> **Selected extract**:
══════════

Question

Arrange the following in order of increasing ionic radius: $$\mathrm{I}^{-}, \mathrm{Cs}^{+}$$, and $$\mathrm{Te}^{2-} .$$ Explain this order. (You may use a periodic table.)

Answer

**step1** Understanding the problem

The problem asks us to arrange three types of tiny particles, called ions, from the smallest to the largest in size. We also need to provide an explanation for this order.

**step2** Identifying the components of the particles

Let's think about what makes up these tiny particles. Each particle has a central part, which contains "pulling pieces" (protons), and outer parts, which are "outer pieces" (electrons). The number of "pulling pieces" in the center influences how strongly they attract the "outer pieces" inward, which then affects the overall size of the particle.

**step3** Counting "pulling pieces" for each ion

Using a periodic table, we can find the number of "pulling pieces" (protons) for the neutral atom of each element, which remains the same in its ion form:
- For Cesium (Cs), the number of "pulling pieces" is 55. So, the Cs⁺ ion has 55 "pulling pieces."
- For Iodine (I), the number of "pulling pieces" is 53. So, the I⁻ ion has 53 "pulling pieces."
- For Tellurium (Te), the number of "pulling pieces" is 52. So, the Te²⁻ ion has 52 "pulling pieces."

**step4** Counting "outer pieces" for each ion

Next, let's figure out the number of "outer pieces" (electrons) for each ion:
- A neutral Cesium (Cs) atom has 55 "outer pieces." The Cs⁺ ion means it has lost 1 "outer piece," so it has 55 - 1 = 54 "outer pieces."
- A neutral Iodine (I) atom has 53 "outer pieces." The I⁻ ion means it has gained 1 "outer piece," so it has 53 + 1 = 54 "outer pieces."
- A neutral Tellurium (Te) atom has 52 "outer pieces." The Te²⁻ ion means it has gained 2 "outer pieces," so it has 52 + 2 = 54 "outer pieces."

══════════

> **Given information**:
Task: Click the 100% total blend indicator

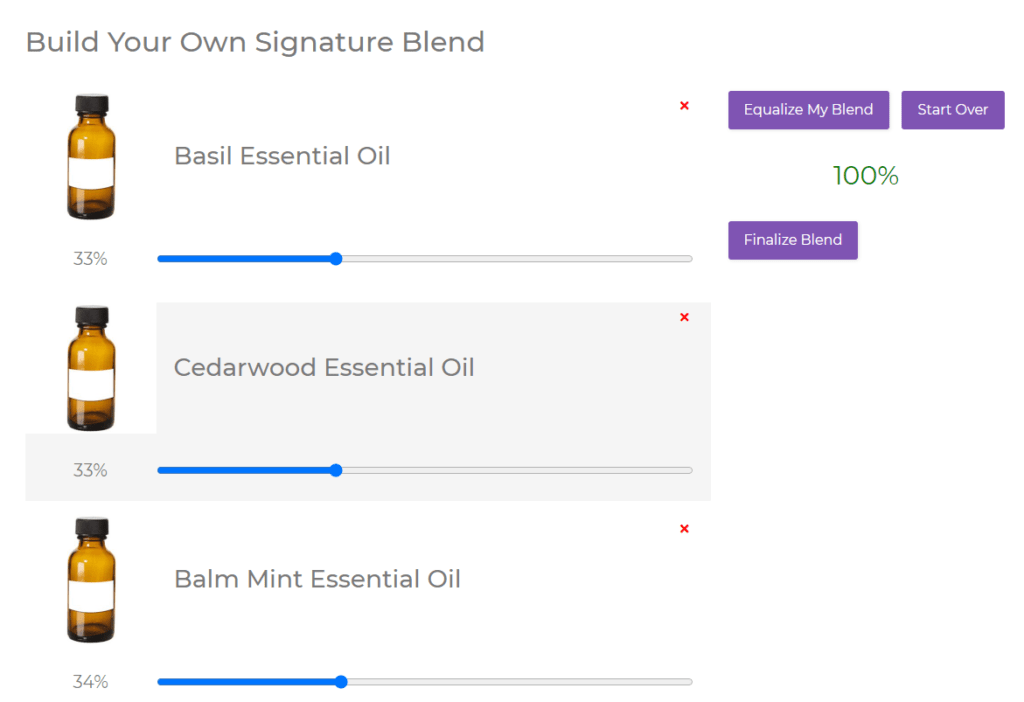Action: (866, 176)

══════════

> **To be done**:
**a)** In the ionic radius solution, how many electrons does each of the three ions have?
**b)** Return the part of the ionic radius solution from "Let's think about" up to and including "of the particle.".
**c)** Resume the ionic radius solution from the point where it stops.

> **Task answers**:
**a)** Each ion has 54 electrons.

**b)**
Let's think about what makes up these tiny particles. Each particle has a central part, which contains "pulling pieces" (protons), and outer parts, which are "outer pieces" (electrons). The number of "pulling pieces" in the center influences how strongly they attract the "outer pieces" inward, which then affects the overall size of the particle.

**c)**
Interestingly, all three ions—Cs⁺, I⁻, and Te²⁻—have the same number of "outer pieces": 54.

**step5** Comparing the "pull" and particle size

Since all three ions have the same number of "outer pieces" (54 electrons), their size is determined by how strongly the "pulling pieces" (protons) in the center can pull these "outer pieces" inward.
- The Cs⁺ ion has 55 "pulling pieces" pulling on 54 "outer pieces." This is the strongest pull among the three because it has the most "pulling pieces." A stronger pull means the "outer pieces" are pulled closer to the center, making the Cs⁺ particle the smallest.
- The I⁻ ion has 53 "pulling pieces" pulling on 54 "outer pieces." This pull is not as strong as Cs⁺, but it is stronger than Te²⁻, making the I⁻ particle a medium size.
- The Te²⁻ ion has 52 "pulling pieces" pulling on 54 "outer pieces." This is the weakest pull among the three because it has the fewest "pulling pieces." A weaker pull means the "outer pieces" are not pulled in as tightly, making the Te²⁻ particle the largest.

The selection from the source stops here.